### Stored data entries
- - - - -
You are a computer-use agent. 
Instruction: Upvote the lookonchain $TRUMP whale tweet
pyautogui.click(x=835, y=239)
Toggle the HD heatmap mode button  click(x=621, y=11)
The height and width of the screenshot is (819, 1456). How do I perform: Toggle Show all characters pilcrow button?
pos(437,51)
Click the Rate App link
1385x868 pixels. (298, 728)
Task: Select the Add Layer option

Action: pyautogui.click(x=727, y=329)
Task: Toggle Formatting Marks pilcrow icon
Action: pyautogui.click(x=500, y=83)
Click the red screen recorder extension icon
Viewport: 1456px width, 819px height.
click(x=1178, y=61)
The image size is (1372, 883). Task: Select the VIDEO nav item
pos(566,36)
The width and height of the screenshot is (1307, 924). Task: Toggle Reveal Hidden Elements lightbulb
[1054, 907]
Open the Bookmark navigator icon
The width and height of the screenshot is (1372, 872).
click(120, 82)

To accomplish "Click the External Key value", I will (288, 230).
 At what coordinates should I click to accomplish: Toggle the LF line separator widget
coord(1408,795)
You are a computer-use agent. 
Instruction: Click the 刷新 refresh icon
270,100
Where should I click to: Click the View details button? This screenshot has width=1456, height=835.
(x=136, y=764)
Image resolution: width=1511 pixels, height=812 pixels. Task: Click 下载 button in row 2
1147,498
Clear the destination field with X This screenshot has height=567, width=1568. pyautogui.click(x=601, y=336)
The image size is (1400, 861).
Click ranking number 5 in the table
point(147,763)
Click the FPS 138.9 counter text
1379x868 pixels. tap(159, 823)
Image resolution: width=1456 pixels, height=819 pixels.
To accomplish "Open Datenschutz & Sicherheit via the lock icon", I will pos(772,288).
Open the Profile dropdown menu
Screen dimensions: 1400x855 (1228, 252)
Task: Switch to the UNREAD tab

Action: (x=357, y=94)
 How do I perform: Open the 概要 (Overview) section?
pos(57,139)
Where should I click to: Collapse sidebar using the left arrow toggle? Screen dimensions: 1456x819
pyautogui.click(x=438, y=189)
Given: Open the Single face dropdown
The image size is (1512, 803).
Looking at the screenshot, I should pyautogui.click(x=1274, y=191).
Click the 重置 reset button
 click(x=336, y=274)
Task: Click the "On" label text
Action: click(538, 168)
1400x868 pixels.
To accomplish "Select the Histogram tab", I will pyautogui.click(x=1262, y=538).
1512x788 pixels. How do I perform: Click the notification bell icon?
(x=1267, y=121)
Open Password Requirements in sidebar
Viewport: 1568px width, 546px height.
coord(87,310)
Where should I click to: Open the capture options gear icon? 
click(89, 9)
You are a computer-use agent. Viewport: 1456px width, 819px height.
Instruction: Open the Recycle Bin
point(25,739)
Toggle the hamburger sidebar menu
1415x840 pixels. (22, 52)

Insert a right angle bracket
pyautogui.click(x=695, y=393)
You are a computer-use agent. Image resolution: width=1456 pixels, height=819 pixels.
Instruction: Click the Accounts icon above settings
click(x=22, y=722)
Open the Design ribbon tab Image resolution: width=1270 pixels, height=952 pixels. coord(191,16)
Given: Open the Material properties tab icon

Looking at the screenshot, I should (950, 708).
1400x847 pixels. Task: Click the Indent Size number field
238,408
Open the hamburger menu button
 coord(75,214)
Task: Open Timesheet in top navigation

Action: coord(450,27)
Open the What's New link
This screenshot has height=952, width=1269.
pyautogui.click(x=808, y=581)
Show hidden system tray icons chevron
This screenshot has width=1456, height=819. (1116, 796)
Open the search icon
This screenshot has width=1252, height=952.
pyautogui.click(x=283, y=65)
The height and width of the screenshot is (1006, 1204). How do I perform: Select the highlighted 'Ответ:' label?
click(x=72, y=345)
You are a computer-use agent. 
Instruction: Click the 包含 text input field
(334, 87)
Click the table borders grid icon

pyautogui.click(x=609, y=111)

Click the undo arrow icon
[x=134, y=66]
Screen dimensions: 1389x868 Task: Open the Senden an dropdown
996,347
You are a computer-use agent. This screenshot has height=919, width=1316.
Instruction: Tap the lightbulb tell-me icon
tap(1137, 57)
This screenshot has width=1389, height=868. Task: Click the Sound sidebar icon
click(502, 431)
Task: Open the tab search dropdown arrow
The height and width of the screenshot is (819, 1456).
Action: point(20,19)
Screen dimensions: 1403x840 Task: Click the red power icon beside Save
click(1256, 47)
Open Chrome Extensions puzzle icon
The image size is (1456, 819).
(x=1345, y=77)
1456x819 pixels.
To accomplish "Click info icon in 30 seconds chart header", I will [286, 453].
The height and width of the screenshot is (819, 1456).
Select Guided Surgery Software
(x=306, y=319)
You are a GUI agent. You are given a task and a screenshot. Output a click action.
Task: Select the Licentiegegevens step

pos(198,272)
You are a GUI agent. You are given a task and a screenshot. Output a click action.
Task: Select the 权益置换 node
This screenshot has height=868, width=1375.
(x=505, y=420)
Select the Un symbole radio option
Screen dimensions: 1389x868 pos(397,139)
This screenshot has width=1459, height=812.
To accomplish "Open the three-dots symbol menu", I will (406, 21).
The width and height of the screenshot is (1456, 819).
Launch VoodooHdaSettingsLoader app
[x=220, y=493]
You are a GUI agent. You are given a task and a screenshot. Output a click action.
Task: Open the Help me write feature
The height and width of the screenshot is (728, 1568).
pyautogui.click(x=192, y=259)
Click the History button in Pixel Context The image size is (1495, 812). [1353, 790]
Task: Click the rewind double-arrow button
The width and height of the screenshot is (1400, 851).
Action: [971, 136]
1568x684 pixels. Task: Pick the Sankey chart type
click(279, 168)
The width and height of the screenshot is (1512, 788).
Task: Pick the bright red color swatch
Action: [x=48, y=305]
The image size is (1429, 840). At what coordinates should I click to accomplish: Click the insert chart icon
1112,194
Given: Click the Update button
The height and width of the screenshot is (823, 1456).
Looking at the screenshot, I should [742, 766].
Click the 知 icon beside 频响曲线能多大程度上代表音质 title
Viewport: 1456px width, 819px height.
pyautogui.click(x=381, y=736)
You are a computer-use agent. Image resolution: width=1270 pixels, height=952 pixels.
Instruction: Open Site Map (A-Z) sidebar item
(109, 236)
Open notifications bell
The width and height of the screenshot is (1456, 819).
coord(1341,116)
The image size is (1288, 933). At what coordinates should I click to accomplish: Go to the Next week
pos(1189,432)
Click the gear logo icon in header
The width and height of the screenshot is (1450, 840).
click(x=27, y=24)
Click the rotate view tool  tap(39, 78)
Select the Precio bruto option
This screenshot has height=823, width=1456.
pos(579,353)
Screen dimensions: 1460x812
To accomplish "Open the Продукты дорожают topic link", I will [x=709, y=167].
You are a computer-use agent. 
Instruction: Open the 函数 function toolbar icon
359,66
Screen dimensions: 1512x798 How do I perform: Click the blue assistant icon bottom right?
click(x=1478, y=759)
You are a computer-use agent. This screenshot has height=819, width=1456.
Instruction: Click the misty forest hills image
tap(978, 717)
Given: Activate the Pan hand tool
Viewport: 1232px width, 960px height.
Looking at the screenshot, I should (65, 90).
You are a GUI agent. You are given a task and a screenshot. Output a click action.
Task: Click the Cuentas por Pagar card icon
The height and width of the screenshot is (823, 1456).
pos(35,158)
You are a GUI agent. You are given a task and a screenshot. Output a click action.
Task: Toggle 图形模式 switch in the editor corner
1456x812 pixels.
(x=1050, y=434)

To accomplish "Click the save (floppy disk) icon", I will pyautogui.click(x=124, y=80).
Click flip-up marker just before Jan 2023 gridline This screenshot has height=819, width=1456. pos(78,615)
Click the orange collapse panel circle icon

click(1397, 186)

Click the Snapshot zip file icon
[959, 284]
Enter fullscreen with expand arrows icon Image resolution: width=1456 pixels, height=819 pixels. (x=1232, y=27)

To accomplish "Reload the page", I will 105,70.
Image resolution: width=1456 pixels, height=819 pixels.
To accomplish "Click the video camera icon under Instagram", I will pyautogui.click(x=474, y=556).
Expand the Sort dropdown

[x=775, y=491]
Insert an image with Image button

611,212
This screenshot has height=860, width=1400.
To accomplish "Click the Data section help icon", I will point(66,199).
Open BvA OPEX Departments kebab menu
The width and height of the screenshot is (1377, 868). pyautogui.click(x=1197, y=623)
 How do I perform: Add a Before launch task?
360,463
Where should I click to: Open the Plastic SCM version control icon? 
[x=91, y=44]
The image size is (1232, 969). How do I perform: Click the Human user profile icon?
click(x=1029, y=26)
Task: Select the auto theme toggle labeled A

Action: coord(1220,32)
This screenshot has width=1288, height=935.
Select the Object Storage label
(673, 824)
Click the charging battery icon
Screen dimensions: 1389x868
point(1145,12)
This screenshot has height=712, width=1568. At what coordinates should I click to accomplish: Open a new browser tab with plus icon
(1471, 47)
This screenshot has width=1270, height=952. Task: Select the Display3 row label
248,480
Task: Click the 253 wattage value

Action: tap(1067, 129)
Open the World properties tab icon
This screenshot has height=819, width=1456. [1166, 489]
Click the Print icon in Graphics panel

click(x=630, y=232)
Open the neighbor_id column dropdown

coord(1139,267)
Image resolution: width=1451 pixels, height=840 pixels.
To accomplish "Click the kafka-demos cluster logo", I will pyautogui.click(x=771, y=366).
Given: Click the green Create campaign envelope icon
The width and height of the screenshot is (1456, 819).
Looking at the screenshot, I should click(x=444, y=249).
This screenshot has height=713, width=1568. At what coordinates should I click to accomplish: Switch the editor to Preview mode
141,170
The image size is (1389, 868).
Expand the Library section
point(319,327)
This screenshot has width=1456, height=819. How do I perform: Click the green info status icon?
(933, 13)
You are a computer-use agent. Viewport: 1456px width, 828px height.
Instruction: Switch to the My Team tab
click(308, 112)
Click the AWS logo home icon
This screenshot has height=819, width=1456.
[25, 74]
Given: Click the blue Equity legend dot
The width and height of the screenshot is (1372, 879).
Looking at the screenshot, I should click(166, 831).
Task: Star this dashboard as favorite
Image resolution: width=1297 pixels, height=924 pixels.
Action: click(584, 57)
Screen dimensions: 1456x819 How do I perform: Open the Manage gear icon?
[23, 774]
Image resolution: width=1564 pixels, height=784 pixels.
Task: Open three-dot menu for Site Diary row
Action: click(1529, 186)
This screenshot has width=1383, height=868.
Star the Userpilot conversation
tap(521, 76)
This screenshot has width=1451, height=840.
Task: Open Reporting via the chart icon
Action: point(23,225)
- - - - -
### Your objective
An exact, complete copy of the lines above from the one with "1568x684 pixels. Task: Pick" through the one with "Given: Click the Update button" is the whole answer.

### Exercise solution
1568x684 pixels. Task: Pick the Sankey chart type
click(279, 168)
The width and height of the screenshot is (1512, 788).
Task: Pick the bright red color swatch
Action: [x=48, y=305]
The image size is (1429, 840). At what coordinates should I click to accomplish: Click the insert chart icon
1112,194
Given: Click the Update button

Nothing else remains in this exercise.